[Start of Data provided]
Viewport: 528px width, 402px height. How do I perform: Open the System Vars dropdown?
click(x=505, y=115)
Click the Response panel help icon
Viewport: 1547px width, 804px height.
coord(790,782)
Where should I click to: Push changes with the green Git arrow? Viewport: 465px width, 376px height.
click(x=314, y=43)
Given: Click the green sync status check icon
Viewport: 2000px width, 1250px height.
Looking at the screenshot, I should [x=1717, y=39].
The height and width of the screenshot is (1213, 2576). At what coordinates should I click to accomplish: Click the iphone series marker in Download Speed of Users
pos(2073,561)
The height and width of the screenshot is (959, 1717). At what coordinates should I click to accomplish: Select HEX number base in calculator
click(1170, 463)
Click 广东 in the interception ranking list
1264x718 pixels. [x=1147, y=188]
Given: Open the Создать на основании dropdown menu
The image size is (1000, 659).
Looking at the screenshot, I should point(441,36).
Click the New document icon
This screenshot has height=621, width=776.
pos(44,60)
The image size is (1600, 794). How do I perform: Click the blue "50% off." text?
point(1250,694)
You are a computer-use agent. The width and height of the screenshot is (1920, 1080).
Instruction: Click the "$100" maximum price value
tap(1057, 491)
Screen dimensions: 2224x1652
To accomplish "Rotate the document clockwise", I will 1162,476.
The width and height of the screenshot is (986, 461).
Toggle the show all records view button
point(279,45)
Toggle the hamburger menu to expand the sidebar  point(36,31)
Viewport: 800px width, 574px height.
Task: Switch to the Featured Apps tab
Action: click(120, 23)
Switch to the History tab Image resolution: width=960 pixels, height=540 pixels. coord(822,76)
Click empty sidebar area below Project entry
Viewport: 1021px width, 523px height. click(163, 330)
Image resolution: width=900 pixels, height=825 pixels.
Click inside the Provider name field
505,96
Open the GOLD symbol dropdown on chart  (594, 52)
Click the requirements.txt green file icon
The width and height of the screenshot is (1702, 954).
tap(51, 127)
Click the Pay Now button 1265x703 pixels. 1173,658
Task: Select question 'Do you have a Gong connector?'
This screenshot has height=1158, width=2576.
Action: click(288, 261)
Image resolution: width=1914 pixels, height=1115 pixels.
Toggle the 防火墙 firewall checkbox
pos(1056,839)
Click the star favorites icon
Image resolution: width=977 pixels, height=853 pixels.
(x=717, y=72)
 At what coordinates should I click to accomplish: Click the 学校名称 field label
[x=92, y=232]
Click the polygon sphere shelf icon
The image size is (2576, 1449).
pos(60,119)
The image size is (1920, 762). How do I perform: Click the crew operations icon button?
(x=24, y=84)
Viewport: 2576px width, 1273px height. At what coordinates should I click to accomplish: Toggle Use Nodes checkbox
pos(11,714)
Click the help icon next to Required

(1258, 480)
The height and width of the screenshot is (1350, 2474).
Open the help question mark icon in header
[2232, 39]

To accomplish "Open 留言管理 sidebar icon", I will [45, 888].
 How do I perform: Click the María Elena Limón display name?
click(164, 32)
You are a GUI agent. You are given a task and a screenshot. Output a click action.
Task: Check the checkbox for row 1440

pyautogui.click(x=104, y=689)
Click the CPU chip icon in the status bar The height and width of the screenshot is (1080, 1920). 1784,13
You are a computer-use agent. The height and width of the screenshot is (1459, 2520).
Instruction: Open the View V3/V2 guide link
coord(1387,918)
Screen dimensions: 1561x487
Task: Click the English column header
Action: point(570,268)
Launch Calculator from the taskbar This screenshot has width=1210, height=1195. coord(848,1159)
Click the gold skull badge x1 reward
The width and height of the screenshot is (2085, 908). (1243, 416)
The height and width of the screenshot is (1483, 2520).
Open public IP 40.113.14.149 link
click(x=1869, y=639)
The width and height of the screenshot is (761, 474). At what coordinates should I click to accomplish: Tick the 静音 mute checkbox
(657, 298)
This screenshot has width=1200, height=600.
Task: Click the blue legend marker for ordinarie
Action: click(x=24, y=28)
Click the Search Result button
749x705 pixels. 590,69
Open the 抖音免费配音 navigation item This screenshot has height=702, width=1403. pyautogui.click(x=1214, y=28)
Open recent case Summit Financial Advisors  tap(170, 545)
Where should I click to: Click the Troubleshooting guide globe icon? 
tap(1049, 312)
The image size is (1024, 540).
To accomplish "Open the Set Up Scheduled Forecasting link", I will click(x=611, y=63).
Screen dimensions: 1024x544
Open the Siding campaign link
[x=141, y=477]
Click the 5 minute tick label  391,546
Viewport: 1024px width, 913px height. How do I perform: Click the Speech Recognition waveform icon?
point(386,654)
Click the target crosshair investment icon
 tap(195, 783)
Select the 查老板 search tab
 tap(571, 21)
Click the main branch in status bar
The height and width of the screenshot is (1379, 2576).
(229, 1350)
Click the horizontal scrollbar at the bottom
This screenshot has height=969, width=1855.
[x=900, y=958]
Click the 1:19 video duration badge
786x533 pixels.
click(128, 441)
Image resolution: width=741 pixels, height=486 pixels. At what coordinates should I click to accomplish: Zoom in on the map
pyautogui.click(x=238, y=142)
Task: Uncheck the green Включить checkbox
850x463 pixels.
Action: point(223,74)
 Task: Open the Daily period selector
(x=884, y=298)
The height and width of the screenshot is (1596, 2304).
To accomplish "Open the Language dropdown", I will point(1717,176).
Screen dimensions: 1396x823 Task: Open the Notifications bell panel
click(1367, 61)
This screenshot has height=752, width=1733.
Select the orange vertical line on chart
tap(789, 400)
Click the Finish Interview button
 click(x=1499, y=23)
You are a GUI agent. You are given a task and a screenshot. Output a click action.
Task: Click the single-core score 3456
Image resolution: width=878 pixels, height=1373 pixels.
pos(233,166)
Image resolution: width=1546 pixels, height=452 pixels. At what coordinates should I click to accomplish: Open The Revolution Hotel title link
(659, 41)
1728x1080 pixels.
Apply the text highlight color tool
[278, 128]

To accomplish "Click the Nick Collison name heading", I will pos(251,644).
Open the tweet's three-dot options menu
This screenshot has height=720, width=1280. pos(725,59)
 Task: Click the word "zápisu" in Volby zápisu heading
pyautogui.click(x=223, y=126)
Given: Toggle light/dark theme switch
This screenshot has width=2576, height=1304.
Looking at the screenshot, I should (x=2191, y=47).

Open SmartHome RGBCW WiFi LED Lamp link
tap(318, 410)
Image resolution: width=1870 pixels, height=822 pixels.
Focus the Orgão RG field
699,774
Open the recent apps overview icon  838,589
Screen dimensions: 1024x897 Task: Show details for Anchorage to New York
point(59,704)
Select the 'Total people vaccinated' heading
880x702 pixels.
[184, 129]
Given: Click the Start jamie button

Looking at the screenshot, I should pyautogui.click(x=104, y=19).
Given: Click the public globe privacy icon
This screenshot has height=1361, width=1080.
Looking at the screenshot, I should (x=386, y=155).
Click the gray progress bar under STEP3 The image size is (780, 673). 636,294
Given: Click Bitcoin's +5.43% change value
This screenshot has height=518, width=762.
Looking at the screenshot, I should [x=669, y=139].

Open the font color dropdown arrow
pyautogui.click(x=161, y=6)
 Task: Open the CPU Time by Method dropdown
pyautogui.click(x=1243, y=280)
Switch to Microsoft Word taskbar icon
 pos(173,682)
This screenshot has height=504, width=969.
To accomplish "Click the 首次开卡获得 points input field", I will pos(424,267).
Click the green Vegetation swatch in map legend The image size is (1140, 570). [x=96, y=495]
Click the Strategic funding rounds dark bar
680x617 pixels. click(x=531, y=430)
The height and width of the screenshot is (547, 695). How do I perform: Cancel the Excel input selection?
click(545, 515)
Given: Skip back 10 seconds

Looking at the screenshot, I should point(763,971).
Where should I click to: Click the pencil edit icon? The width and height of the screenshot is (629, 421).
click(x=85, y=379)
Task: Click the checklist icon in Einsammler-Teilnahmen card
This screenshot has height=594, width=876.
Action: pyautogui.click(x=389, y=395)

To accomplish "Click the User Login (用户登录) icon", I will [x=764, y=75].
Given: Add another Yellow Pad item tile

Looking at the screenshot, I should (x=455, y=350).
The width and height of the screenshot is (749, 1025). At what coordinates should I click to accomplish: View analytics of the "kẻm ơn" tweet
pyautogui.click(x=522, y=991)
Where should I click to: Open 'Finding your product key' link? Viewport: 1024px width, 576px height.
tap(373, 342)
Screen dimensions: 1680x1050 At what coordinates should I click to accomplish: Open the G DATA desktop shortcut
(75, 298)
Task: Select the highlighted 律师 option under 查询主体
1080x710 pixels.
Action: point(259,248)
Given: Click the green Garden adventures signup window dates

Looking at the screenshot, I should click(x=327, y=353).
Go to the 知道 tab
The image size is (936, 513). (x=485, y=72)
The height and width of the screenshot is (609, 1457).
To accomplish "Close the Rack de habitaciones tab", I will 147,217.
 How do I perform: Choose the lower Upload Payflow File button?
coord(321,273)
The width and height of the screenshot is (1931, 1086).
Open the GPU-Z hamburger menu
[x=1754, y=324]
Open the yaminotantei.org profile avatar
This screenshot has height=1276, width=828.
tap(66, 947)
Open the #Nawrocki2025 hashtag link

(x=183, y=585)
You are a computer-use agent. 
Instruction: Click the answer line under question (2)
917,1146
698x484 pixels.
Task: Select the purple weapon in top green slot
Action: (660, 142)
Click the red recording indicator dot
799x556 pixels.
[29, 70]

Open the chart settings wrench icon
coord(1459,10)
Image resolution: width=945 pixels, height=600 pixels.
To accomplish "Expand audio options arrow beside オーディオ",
[End of Data provided]
Written task:
Copy out everything in the records above, from the line containing "Click the Search Result button" down through the line containing "(x=884, y=298)", with no changes.

Output for this exercise:
Click the Search Result button
749x705 pixels. 590,69
Open the 抖音免费配音 navigation item This screenshot has height=702, width=1403. pyautogui.click(x=1214, y=28)
Open recent case Summit Financial Advisors  tap(170, 545)
Where should I click to: Click the Troubleshooting guide globe icon? 
tap(1049, 312)
The image size is (1024, 540).
To accomplish "Open the Set Up Scheduled Forecasting link", I will click(x=611, y=63).
Screen dimensions: 1024x544
Open the Siding campaign link
[x=141, y=477]
Click the 5 minute tick label  391,546
Viewport: 1024px width, 913px height. How do I perform: Click the Speech Recognition waveform icon?
point(386,654)
Click the target crosshair investment icon
 tap(195, 783)
Select the 查老板 search tab
 tap(571, 21)
Click the main branch in status bar
The height and width of the screenshot is (1379, 2576).
(229, 1350)
Click the horizontal scrollbar at the bottom
This screenshot has height=969, width=1855.
[x=900, y=958]
Click the 1:19 video duration badge
786x533 pixels.
click(128, 441)
Image resolution: width=741 pixels, height=486 pixels. At what coordinates should I click to accomplish: Zoom in on the map
pyautogui.click(x=238, y=142)
Task: Uncheck the green Включить checkbox
850x463 pixels.
Action: point(223,74)
 Task: Open the Daily period selector
(x=884, y=298)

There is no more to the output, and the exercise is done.